Recombinant human fap

Recombinant human FGF-21 (Peprotech) or recombinant mouse FGF-21 (ProSpec Protein Specialists) was reconstituted in FAP assay buffer (50 mM Tris, 140 mM NaCl, pH 7.5). Reactions were carried out at a final concentration of 20 μM FGF-21, 200 nM recombinant human FAP (R&D systems) or PREP (R&D systems) and 16 μM ARI-3099. For SDS-PAGE analysis, samples were immediately added to 2x gel loading buffer (0.6 ml 1M Tris pH 6.8, 2.5 ml 50% glycerol, 2 ml 10% SDS, 1 ml 1% bromophenol blue, 3.4 ml H20 and 0.25 ml β-mercaptoethanol/ 5.5 ml aliquot). 3 μg of protein was then loaded onto a reducing 20% SDS-PAGE gel.
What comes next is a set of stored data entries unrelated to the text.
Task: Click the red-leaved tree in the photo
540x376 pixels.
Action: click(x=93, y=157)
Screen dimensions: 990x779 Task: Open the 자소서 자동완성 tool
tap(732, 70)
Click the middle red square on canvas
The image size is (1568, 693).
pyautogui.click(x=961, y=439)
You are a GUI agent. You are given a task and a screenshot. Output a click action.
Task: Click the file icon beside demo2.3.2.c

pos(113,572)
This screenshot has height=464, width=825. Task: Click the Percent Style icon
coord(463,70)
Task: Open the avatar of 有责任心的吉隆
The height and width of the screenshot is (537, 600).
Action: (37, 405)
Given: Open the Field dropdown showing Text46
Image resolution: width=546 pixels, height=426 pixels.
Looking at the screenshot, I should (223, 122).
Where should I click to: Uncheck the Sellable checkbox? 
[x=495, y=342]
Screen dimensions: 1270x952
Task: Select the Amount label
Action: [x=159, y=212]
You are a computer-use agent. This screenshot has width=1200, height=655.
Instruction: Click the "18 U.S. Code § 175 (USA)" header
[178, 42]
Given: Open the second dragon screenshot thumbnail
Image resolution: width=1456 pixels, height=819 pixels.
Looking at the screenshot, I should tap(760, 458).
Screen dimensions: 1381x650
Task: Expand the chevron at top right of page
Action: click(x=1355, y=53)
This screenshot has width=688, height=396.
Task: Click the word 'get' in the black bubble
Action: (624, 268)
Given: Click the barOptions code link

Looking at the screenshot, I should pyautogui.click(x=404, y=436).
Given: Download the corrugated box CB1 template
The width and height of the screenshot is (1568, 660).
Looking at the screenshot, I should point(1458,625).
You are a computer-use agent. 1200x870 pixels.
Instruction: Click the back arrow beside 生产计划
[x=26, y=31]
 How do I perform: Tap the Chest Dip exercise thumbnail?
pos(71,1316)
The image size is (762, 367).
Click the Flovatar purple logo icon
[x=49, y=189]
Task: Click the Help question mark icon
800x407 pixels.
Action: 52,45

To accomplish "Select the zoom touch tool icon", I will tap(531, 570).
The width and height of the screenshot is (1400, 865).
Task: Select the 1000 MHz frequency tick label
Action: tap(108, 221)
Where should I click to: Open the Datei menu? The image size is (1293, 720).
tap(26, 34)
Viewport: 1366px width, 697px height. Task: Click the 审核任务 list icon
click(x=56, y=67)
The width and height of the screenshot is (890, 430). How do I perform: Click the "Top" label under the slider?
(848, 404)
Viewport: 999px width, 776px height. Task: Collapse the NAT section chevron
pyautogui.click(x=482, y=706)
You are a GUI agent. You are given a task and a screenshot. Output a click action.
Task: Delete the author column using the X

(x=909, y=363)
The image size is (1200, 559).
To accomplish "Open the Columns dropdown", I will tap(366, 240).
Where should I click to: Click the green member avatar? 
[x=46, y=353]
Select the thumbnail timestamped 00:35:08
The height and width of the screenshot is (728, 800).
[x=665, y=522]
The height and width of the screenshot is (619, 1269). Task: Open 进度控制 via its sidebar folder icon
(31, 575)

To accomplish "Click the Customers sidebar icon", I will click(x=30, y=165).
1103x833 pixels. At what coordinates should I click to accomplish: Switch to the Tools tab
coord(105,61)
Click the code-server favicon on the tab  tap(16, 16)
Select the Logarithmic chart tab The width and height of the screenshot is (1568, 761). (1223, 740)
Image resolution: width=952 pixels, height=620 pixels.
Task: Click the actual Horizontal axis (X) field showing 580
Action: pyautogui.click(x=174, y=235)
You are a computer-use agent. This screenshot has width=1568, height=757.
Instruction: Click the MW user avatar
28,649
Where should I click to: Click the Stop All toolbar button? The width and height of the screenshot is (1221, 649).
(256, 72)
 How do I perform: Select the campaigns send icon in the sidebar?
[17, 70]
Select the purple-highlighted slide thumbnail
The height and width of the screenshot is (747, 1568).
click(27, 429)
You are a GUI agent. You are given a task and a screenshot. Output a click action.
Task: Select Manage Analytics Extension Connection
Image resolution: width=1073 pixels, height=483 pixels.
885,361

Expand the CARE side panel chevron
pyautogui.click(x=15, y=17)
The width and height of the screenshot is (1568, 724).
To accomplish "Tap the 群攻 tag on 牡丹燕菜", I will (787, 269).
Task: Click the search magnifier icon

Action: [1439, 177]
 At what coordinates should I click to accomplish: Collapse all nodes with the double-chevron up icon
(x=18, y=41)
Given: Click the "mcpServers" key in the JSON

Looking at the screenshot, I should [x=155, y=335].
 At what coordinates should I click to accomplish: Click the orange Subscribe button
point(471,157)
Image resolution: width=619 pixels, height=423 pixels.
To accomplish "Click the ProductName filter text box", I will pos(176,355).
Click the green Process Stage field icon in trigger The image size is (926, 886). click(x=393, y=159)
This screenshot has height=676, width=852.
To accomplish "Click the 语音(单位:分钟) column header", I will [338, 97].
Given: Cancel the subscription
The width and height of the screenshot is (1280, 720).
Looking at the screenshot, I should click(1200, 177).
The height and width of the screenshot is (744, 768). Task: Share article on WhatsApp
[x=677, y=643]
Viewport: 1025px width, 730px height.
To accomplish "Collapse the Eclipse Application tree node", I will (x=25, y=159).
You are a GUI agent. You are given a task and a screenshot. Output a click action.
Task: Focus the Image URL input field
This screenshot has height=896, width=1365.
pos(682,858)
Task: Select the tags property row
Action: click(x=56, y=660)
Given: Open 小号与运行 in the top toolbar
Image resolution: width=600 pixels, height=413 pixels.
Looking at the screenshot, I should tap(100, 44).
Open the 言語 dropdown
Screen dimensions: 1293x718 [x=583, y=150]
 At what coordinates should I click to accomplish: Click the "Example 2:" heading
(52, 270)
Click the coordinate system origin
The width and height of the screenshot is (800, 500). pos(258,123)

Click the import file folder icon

Gels were stained with Gelcode Blue Stain Reagent (Thermo Scientific). Alternatively, for LC/MS, aliquots of the reaction were taken and quenched with 10% v/v .01 M HCL and run on 1100 series LC/MSD (Agilent and HP). LC solvents were H₂O+.01% TFA (solvent A) and acetonitrile+.08% TFA (solvent B). LC was set to 2% solvent B 0–2 minutes followed by 40–88% solvent B gradient from 2–30 minutes (Column: Zorbax C-18, 2.2 x 50 mm, 3.5 μM). Percent cleavage of FGF-21 was quantified by extracted ion chromatogram integration of peaks corresponding to the +10, +11 and +12 ions of both cleaved and intact FGF-21. The half-life was calculated using one phase decay function on GraphPad Prism software.